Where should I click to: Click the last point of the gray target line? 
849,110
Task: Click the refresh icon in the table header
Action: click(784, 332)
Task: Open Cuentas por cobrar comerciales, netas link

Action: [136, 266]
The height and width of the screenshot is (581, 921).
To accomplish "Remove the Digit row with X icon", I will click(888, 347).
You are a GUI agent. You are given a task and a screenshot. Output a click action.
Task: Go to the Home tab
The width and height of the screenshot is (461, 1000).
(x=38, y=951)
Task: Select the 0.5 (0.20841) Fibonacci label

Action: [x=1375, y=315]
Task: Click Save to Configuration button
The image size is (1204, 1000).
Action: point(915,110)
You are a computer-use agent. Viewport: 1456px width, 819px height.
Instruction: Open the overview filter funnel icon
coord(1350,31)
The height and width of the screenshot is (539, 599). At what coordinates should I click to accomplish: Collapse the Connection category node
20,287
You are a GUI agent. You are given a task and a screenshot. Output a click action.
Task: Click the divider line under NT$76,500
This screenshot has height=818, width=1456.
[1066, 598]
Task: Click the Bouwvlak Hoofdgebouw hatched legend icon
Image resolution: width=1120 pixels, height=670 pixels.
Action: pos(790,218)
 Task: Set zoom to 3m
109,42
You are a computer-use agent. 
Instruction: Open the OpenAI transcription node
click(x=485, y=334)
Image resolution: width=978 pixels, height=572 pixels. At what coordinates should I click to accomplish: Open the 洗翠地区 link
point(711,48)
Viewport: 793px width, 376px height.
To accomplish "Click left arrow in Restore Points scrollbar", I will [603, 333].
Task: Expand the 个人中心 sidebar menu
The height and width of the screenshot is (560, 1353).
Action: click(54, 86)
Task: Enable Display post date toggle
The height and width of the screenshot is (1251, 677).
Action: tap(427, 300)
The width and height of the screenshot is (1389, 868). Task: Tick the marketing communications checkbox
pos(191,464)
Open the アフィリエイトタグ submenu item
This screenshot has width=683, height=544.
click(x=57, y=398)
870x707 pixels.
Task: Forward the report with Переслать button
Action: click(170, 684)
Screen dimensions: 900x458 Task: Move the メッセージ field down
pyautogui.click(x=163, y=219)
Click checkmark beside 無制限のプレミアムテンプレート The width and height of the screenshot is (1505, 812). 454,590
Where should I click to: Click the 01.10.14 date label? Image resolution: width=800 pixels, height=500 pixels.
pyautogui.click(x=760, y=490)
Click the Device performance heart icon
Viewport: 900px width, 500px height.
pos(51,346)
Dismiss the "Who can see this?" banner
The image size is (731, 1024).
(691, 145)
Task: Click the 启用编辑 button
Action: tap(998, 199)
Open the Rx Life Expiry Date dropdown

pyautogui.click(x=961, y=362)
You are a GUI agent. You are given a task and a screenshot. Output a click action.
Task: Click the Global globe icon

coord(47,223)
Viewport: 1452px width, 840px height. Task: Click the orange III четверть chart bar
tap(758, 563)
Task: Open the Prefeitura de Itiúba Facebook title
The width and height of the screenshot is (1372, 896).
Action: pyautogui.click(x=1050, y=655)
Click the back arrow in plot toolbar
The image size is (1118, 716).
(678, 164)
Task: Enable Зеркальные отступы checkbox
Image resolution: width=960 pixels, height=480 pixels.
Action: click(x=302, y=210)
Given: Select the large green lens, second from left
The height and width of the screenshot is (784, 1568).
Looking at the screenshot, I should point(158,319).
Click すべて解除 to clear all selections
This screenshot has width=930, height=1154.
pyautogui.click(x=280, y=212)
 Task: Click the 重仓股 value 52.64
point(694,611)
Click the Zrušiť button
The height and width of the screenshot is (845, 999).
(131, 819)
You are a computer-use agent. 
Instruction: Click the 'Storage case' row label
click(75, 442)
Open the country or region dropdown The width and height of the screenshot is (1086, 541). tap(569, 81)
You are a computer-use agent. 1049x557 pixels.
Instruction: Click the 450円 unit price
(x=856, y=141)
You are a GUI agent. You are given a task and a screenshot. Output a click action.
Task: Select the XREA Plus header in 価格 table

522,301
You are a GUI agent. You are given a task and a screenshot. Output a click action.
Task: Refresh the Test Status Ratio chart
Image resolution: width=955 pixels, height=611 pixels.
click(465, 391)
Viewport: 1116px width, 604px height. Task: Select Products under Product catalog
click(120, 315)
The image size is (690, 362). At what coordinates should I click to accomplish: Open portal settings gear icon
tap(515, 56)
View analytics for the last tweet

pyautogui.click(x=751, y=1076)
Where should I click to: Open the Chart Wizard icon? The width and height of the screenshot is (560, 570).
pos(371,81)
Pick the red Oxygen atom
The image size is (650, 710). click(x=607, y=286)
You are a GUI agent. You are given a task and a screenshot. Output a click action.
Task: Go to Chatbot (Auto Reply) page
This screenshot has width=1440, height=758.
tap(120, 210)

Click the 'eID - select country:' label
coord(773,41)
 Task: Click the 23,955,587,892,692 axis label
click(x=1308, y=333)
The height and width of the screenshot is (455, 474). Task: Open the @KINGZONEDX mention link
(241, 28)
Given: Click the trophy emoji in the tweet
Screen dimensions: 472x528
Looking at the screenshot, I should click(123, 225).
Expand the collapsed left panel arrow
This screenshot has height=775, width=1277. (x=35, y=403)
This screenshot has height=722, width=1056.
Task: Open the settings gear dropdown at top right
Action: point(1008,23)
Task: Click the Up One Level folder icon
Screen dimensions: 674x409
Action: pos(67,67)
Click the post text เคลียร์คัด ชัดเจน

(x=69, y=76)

★ ★ ★ ★ ★ ★ ★

## What the task requires
Beginning with the line that holds "Expand the collapsed left panel arrow", restate word for word every line down to the end of the data, and only those lines.

## Exercise solution
Expand the collapsed left panel arrow
This screenshot has height=775, width=1277. (x=35, y=403)
This screenshot has height=722, width=1056.
Task: Open the settings gear dropdown at top right
Action: point(1008,23)
Task: Click the Up One Level folder icon
Screen dimensions: 674x409
Action: pos(67,67)
Click the post text เคลียร์คัด ชัดเจน

(x=69, y=76)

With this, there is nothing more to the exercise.